Answer

**step1** Understanding the Problem

The problem asks us to find the value of the expression $$\sqrt{\frac{1}{16}+\frac{1}{9}}$$. This involves two main steps: first, adding the two fractions inside the square root symbol, and second, finding the square root of the resulting sum.

**step2** Finding a Common Denominator for the Fractions

To add the fractions $$\frac{1}{16}$$ and $$\frac{1}{9}$$, we need to find a common denominator.
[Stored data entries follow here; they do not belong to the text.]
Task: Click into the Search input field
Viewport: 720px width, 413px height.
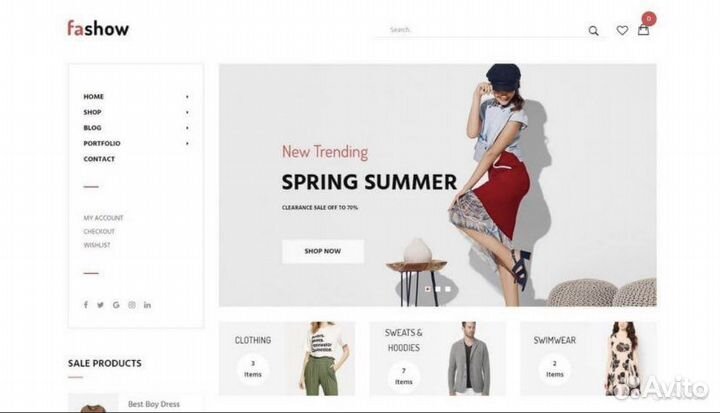Action: [x=480, y=30]
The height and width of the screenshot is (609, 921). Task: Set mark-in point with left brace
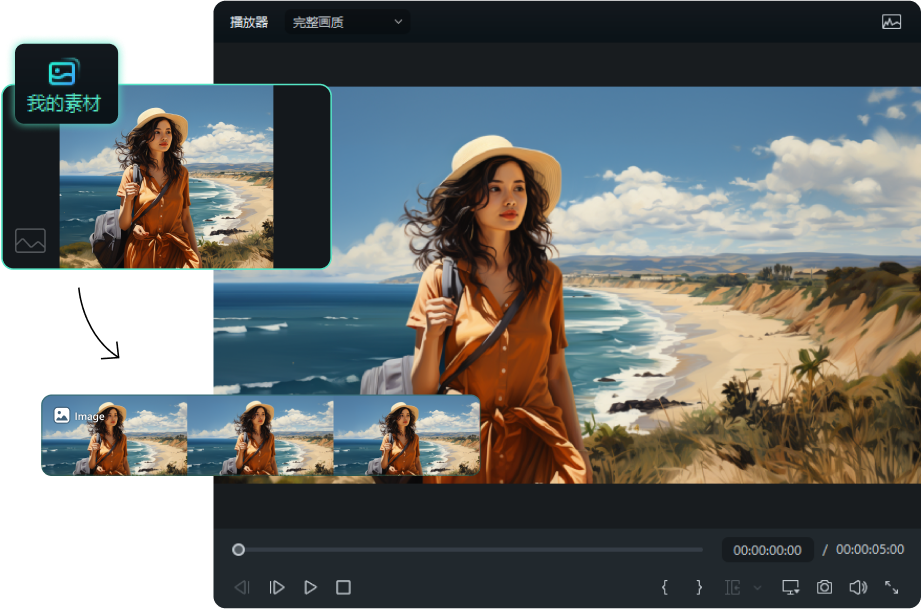665,587
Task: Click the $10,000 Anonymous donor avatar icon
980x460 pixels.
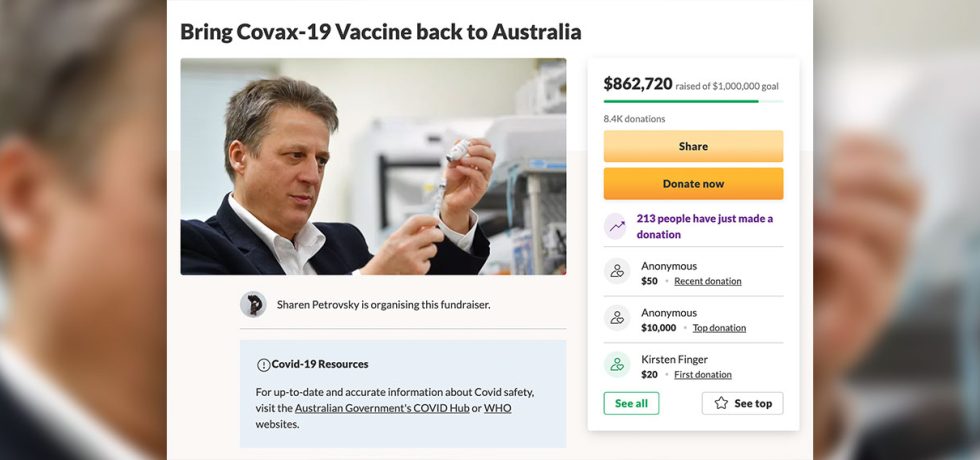Action: click(x=617, y=319)
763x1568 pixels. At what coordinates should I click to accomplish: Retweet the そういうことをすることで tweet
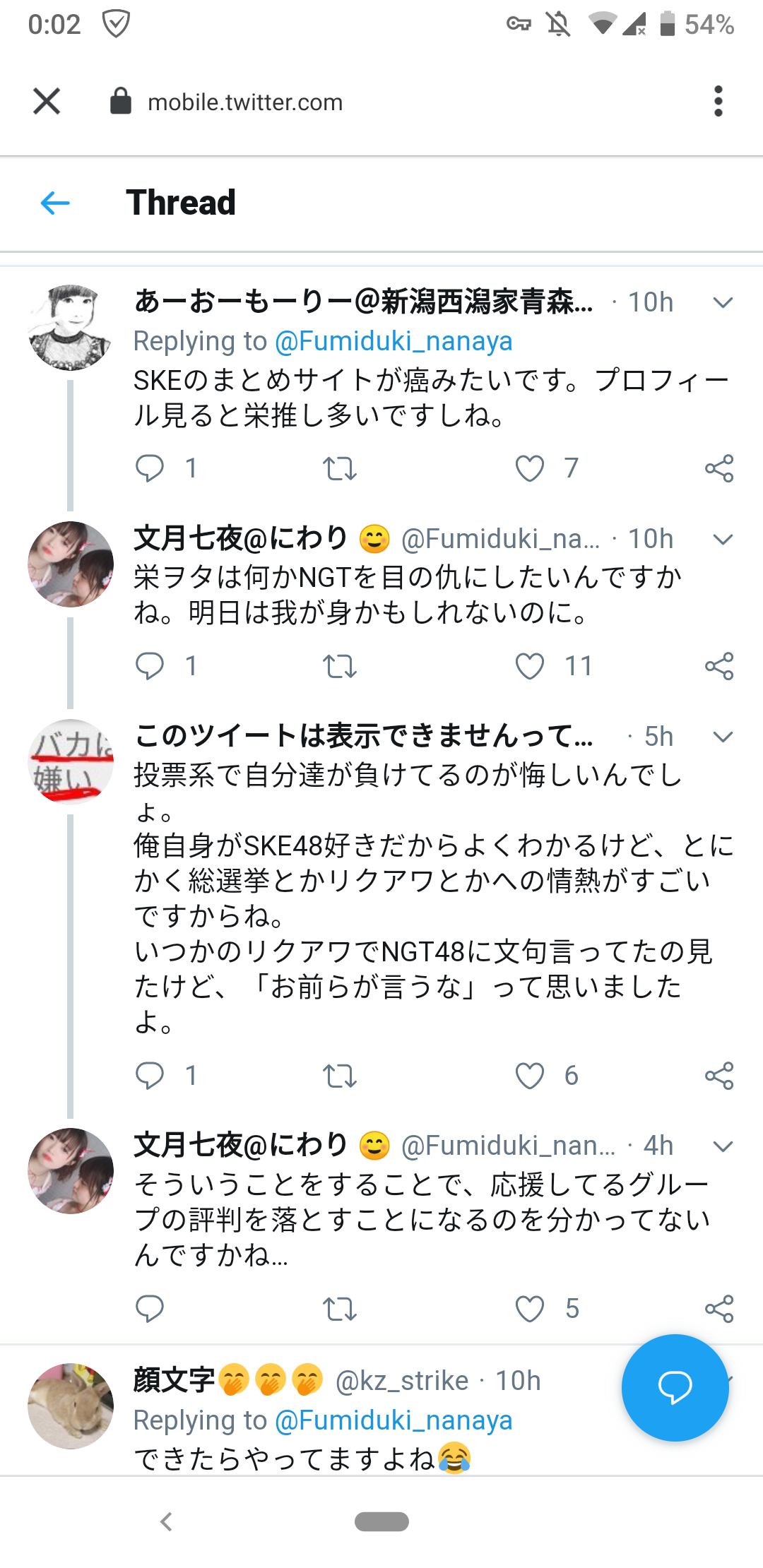(339, 1309)
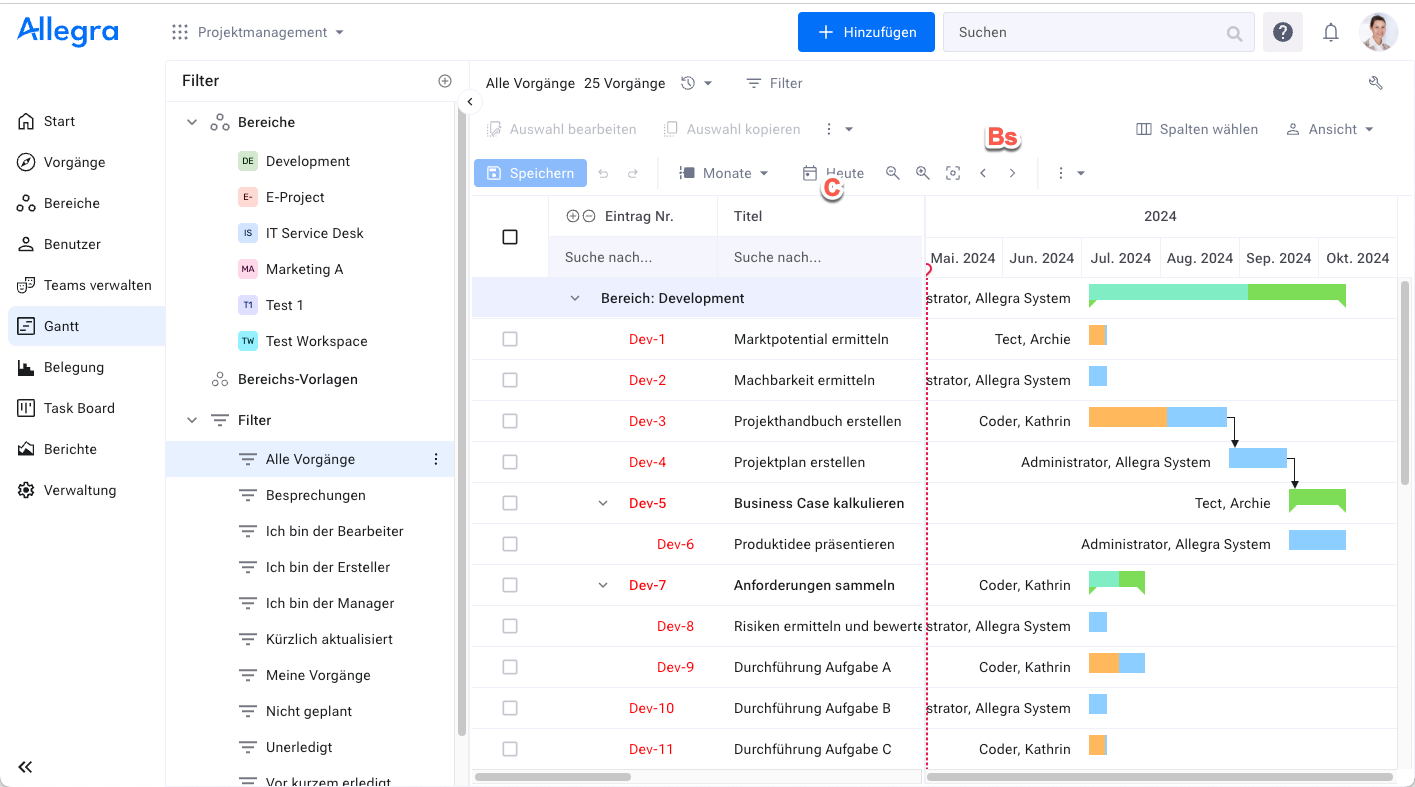Toggle the select-all checkbox in header
Image resolution: width=1415 pixels, height=787 pixels.
510,237
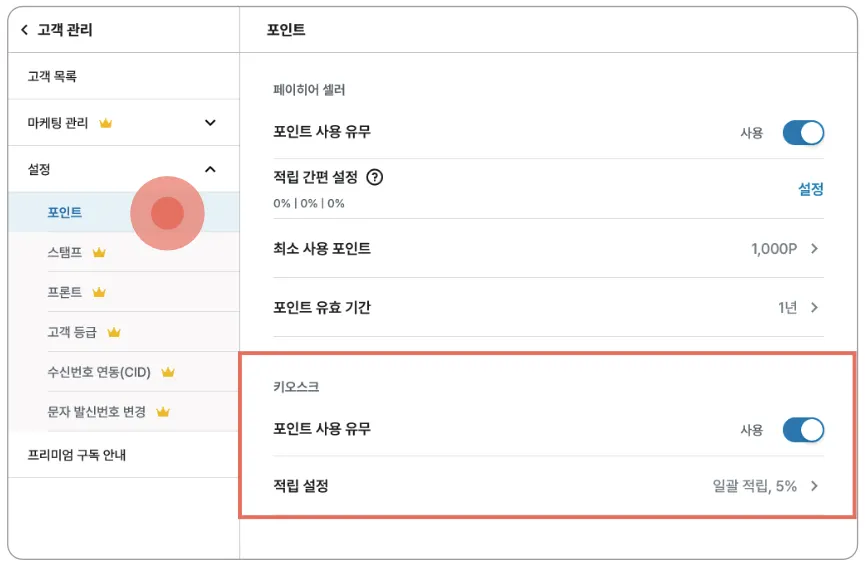Toggle 키오스크 포인트 사용 유무 switch
This screenshot has width=868, height=566.
pyautogui.click(x=803, y=430)
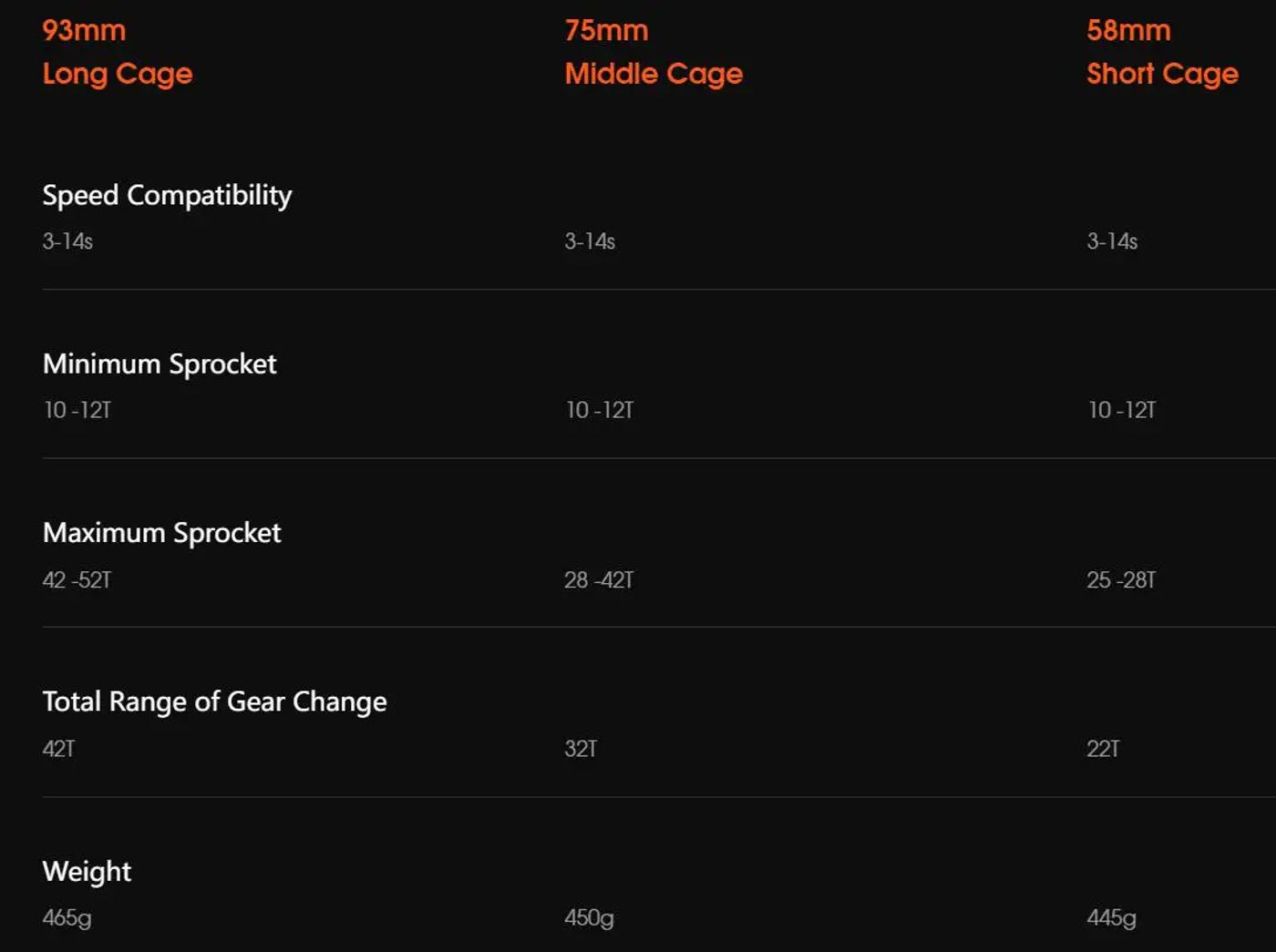The image size is (1276, 952).
Task: Select the 32T total range value
Action: click(581, 749)
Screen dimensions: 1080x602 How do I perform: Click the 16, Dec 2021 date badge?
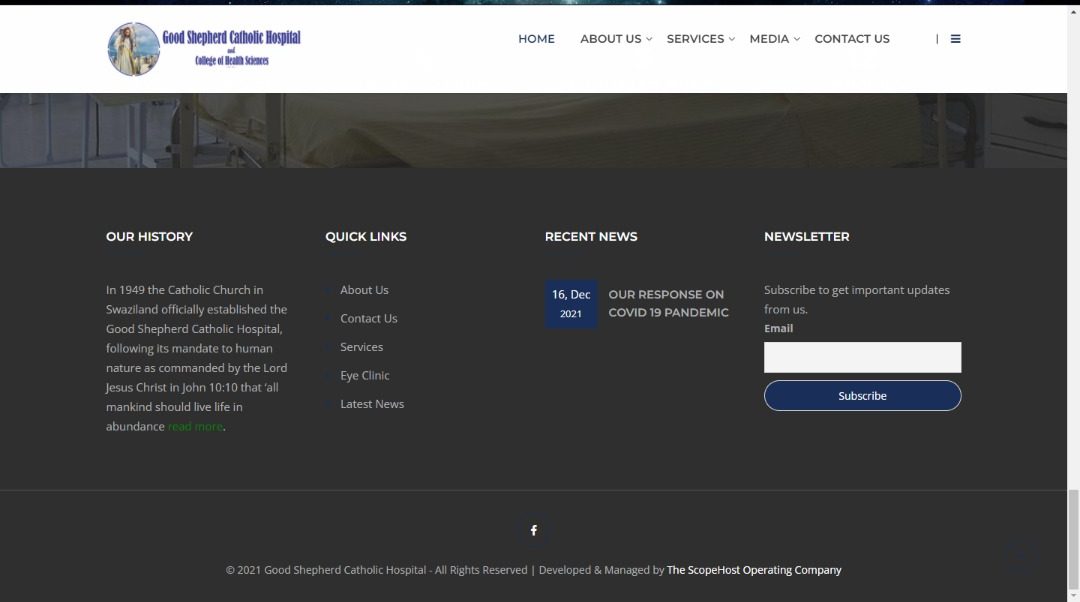(x=571, y=304)
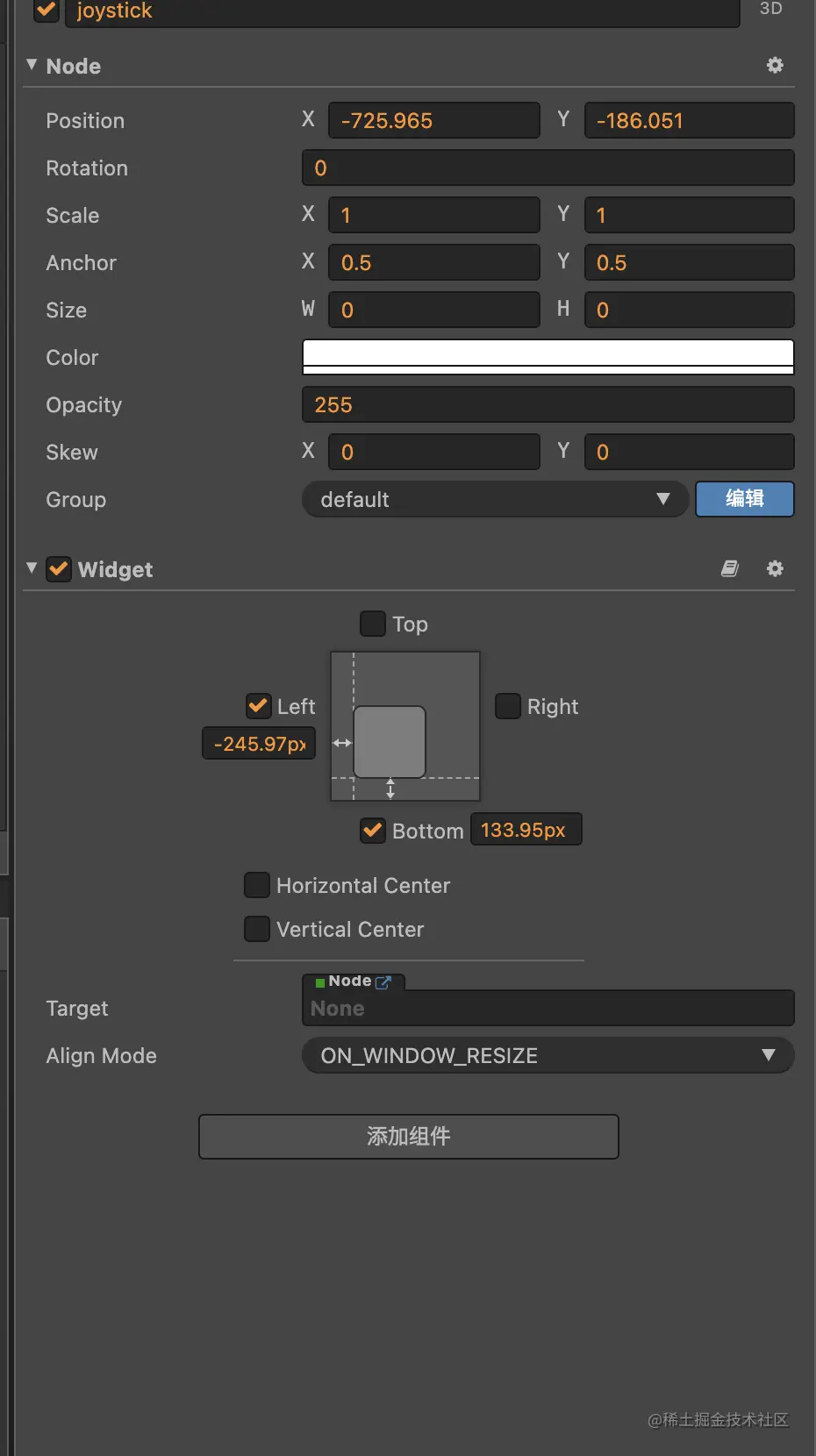Disable the Widget component checkbox
This screenshot has width=816, height=1456.
coord(59,569)
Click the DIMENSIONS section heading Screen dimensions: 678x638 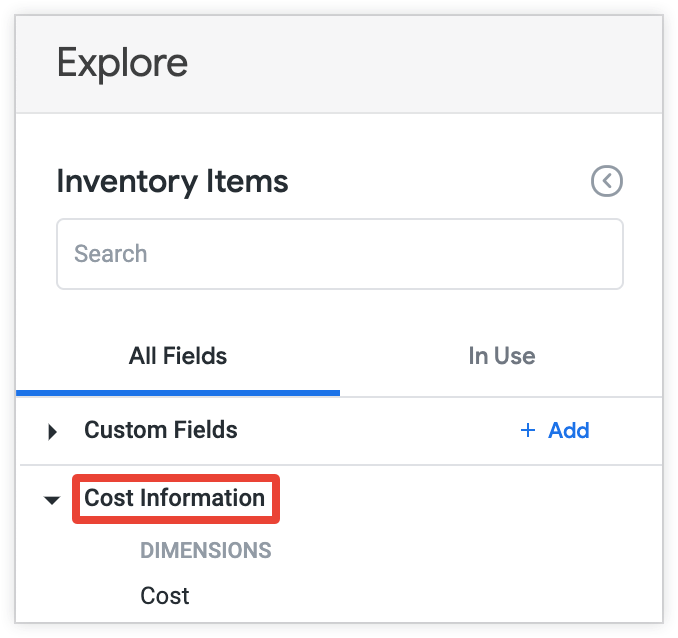[206, 550]
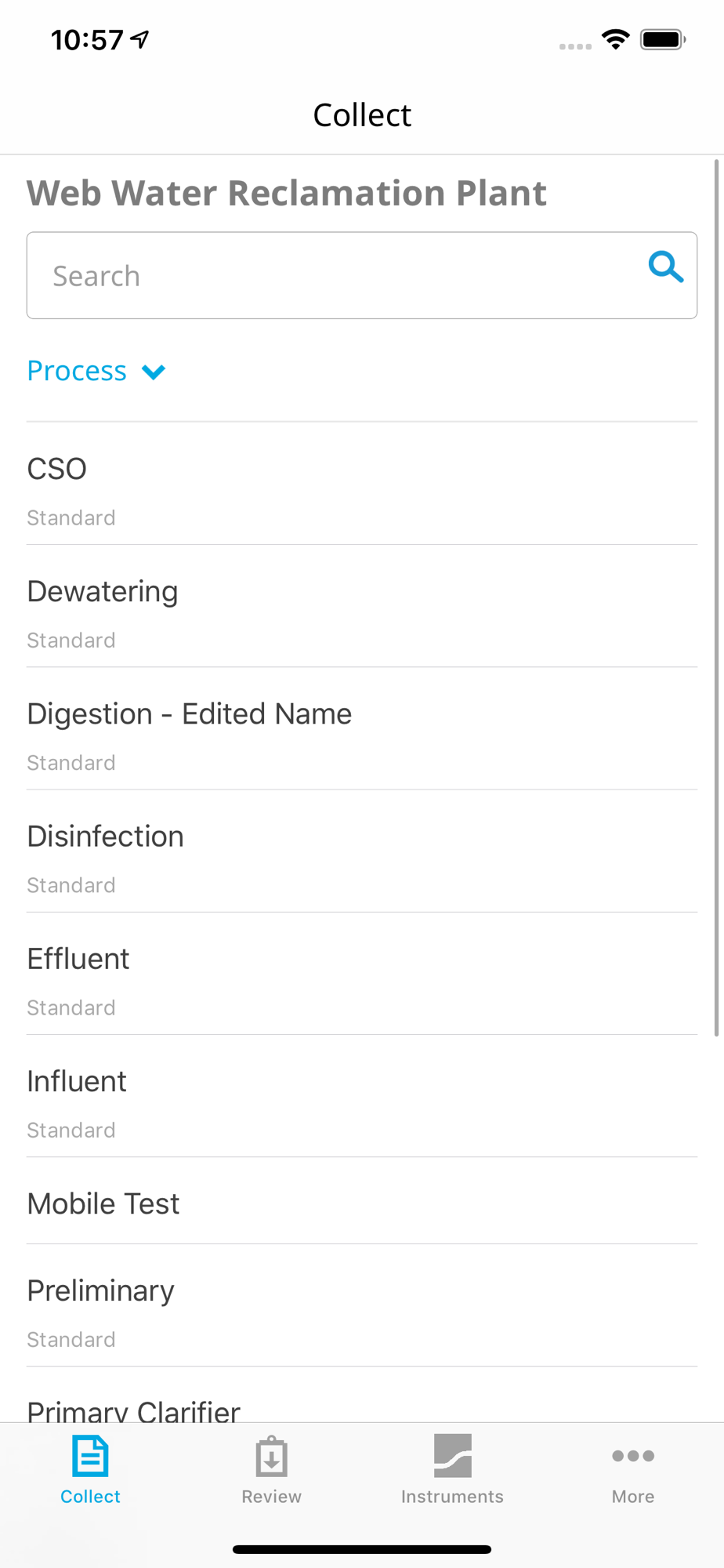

The least common multiple of 16 and 9 is found by multiplying them, as they do not share any common factors other than 1.
$$16 \times 9 = 144$$
So, the common denominator is 144.

**step3** Converting Fractions to the Common Denominator

Now, we convert each fraction to an equivalent fraction with a denominator of 144.
For the fraction $$\frac{1}{16}$$, we multiply both the numerator and the denominator by 9:
$$\frac{1}{16} = \frac{1 \times 9}{16 \times 9} = \frac{9}{144}$$
For the fraction $$\frac{1}{9}$$, we multiply both the numerator and the denominator by 16:
$$\frac{1}{9} = \frac{1 \times 16}{9 \times 16} = \frac{16}{144}$$

**step4** Adding the Fractions

Now that both fractions have the same denominator, we can add them:
$$\frac{9}{144} + \frac{16}{144} = \frac{9 + 16}{144} = \frac{25}{144}$$

**step5** Taking the Square Root of the Result

Finally, we need to find the square root of the sum, which is $$\frac{25}{144}$$. To find the square root of a fraction, we take the square root of the numerator and the square root of the denominator separately.
First, find the square root of the numerator, 25:
The number that, when multiplied by itself, equals 25 is 5 (since $$5 \times 5 = 25$$). So, $$\sqrt{25} = 5$$.
Next, find the square root of the denominator, 144:
The number that, when multiplied by itself, equals 144 is 12 (since $$12 \times 12 = 144$$). So, $$\sqrt{144} = 12$$.
Therefore, the square root of $$\frac{25}{144}$$ is $$\frac{5}{12}$$.